Ein gutes Beispiel für hervorragende Umsetzungen sind die vielfach prämierten Ideen der Berliner Agentur Jung von Matt für den Automobilverleiher Sixt in München. Humorvoll, leicht provokant und immer mit einem verschmitzten Lächeln schaffen es die Werber aktuelle Themen und Personen so für das Vermietunternehmen zu nutzen, dass Betrachterinnen und Betrachter noch lange daran denken oder davon sprechen.  Beispiele dazu finden sich hier.

Für neue Marken gar nicht schlecht, wenn…

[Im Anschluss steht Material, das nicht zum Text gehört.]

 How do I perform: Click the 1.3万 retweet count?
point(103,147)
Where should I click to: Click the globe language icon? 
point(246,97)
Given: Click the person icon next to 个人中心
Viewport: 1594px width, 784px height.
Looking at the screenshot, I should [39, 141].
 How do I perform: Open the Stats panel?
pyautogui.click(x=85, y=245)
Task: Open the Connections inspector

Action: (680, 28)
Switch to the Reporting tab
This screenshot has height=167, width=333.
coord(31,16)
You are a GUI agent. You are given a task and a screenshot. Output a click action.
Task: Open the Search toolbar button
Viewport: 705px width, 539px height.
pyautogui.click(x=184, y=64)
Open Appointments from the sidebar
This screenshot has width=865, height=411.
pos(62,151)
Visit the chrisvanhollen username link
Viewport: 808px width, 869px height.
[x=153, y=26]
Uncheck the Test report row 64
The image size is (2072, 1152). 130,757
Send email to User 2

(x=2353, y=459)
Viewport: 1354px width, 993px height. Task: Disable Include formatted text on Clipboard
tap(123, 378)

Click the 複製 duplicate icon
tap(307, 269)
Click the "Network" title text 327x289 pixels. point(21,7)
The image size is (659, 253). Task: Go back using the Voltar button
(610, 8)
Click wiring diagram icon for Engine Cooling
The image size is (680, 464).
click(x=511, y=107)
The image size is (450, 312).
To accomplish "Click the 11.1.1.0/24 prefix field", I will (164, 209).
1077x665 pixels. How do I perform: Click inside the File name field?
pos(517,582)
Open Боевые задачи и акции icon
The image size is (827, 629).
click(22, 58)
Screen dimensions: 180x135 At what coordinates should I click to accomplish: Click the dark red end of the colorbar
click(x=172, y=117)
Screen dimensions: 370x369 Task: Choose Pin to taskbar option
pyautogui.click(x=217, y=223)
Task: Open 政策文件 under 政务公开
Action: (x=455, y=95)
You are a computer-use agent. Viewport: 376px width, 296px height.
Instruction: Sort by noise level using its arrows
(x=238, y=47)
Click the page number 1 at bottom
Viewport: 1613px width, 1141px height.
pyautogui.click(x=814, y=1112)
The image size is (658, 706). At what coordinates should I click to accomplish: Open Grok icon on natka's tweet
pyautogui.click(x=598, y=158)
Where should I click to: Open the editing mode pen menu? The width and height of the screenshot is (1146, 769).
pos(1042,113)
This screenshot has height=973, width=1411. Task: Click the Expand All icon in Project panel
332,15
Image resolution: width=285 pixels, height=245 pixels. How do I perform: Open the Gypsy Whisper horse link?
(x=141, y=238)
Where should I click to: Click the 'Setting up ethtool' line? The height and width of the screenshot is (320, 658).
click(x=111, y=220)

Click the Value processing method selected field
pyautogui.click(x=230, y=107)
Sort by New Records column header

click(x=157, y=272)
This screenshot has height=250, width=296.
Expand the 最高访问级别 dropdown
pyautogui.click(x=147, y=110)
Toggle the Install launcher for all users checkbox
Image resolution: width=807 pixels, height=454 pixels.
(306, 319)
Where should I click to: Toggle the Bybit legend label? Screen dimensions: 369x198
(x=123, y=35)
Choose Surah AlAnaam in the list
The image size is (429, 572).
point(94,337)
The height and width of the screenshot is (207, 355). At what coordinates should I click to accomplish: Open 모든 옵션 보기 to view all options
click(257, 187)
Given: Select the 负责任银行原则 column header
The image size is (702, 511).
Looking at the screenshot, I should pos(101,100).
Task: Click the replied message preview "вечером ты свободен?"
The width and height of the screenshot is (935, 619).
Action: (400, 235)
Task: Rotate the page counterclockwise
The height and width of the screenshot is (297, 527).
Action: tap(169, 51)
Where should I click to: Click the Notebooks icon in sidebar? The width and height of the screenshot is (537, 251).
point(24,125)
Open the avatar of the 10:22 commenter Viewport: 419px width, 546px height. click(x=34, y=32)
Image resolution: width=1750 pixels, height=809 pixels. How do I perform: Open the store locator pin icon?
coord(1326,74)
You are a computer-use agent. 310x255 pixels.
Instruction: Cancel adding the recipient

Aber es geht auch günstiger als bei den Sixt-Strategen. Das zeigt aus der Energiebranche das Beispiel der in Hürth bei Köln ansässigen Gasversorgungsgesellschaft Rhein-Erft (GVG). Zur Einführung eines neuen Stromprodukts wurden die Straßen des neuen Versorgungsgebietes unter Zuhilfenahme von Sprühkreide mit dem bis dato komplett unbekannten Logo der neuen Marke „verziert“. Die Reaktion der Öffentlichkeit war eingeplant und ließ nicht lange auf sich warten. Anrufe beim Ordnungsamt, Anzeigen wegen „Verunreinigung“, Anrufe bei der örtlichen Presse.

Das Ergebnis: Ganzseitige Berichte und anschließend halbseitige Leserbriefe und eine ungemein preiswerte Bekanntmachung der Marke bei gleichzeitiger Reinigung der scheinbaren „Verunreinigung“ mit dem nächsten Regen, zwei Tage nach dem Aufbringen des Kreidelogos. Eine zwar eher im Segment des Guerilla-Marketings angesiedelte Aktion, die aber den Kern einer kreativen Werbung mit einem provokanten und zugleich humorvollen Ansatz verknüpft.

Die daraus resultierende Ordnungswidrigkeitsbuße stand im Vergleich zu den Kosten von ganzseitigen Anzeigen in Tageszeitungen in einem hervorragenden Kosten-Nutzen-Verhältnis, zeigt aber auch, dass „maßvolle Skandalwerbung“ bei der Bekanntmachung einer Marke durchaus eine Berechtigung haben und Sinn machen kann.